Step 3: The "Project Manager" (Scene-Level Refinement)

This is where the magic really happens. Because the video has many angles, the system might have created three different "sofa" blocks for the same real sofa (one from the left, one from the right, one from the back).

  • The Problem: You don't want three sofas in your digital city; you want one.
  • The Holi-Spatial Fix: A "Project Manager" AI steps in. It looks at all the candidates, checks if they overlap, and merges them into one perfect 3D sofa.
    • If a candidate looks suspicious (low confidence), the Manager calls in a VLM Agent (a second AI) to zoom in and double-check: "Is this really a sofa, or just a pile of blankets?"
    • Once verified, the system writes a detailed description for the sofa and generates Question & Answer (QA) pairs.
    • Example QA: "If you are standing at the door, is the sofa in front of you or behind you?"

The Result: Holi-Spatial-4M

By running this automated pipeline on thousands of hours of video, the researchers created Holi-Spatial-4M.

  • Scale: It's massive.

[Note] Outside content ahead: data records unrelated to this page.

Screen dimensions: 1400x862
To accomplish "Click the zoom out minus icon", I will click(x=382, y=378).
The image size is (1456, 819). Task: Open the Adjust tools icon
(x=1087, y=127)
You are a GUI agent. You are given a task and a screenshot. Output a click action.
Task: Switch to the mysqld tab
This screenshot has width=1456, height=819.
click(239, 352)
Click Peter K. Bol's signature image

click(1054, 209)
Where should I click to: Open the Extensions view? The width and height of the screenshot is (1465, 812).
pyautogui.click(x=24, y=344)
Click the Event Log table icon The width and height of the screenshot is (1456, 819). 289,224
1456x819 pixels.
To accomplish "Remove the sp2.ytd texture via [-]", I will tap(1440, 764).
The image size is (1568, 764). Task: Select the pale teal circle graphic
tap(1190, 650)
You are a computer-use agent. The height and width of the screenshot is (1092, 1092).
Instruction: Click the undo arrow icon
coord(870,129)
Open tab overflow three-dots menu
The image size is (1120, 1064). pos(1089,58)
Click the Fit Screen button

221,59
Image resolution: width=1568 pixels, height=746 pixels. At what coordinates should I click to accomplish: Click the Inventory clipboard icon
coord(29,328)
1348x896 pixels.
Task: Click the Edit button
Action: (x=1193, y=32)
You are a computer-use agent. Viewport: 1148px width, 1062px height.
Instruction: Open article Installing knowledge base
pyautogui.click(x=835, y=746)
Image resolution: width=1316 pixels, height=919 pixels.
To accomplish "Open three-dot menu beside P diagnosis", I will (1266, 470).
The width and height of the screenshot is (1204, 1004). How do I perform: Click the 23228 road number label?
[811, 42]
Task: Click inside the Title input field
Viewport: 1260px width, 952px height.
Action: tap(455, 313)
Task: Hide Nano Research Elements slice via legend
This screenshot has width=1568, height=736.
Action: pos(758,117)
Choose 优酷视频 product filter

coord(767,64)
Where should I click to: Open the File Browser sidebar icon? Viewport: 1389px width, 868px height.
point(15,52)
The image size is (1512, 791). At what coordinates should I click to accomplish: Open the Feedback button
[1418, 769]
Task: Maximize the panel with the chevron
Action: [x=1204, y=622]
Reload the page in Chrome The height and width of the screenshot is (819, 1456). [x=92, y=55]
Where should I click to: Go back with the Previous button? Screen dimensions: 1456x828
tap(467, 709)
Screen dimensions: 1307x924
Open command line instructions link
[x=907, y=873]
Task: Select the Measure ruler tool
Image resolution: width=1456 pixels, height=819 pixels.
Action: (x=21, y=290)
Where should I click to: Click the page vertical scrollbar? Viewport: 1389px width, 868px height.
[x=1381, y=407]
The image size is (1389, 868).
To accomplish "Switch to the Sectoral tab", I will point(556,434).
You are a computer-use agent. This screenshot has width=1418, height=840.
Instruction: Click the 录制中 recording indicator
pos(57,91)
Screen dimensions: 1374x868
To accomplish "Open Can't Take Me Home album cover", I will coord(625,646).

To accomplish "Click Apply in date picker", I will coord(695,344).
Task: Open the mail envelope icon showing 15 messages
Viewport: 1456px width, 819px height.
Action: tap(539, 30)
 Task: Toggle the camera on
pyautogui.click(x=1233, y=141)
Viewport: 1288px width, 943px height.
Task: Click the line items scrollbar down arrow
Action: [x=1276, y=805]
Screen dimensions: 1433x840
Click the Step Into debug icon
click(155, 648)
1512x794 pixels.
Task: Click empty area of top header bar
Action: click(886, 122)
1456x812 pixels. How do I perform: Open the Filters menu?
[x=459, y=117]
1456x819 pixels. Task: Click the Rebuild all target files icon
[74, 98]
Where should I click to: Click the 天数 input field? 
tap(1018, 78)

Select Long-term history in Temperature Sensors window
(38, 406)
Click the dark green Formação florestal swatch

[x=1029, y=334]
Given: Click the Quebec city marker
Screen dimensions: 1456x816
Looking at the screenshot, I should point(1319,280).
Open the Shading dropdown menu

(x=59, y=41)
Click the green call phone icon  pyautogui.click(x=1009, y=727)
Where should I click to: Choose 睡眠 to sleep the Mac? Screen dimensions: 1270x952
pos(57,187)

It contains 4 million annotations (labels, boxes, and questions).
  • Diversity: Unlike old datasets that only had 50 types of objects (like "chair" or "table"), this one knows about "vintage wooden lanterns," "smart fridges," and "patterned throw pillows."
  • Quality: It's so good that when they used it to train other AI models, those models became 64% better at finding objects in 3D space and 15% better at understanding spatial relationships.

Why This Matters

Before Holi-Spatial, building a smart 3D AI was like trying to build a skyscraper by hand, one brick at a time. Holi-Spatial is like a 3D printer that can print a whole city of labeled data overnight.

This means we can now train robots, self-driving cars, and AR glasses to understand the real world much faster, cheaper, and more accurately than ever before. It turns the chaotic internet of videos into a structured library of 3D knowledge, ready for the next generation of smart machines.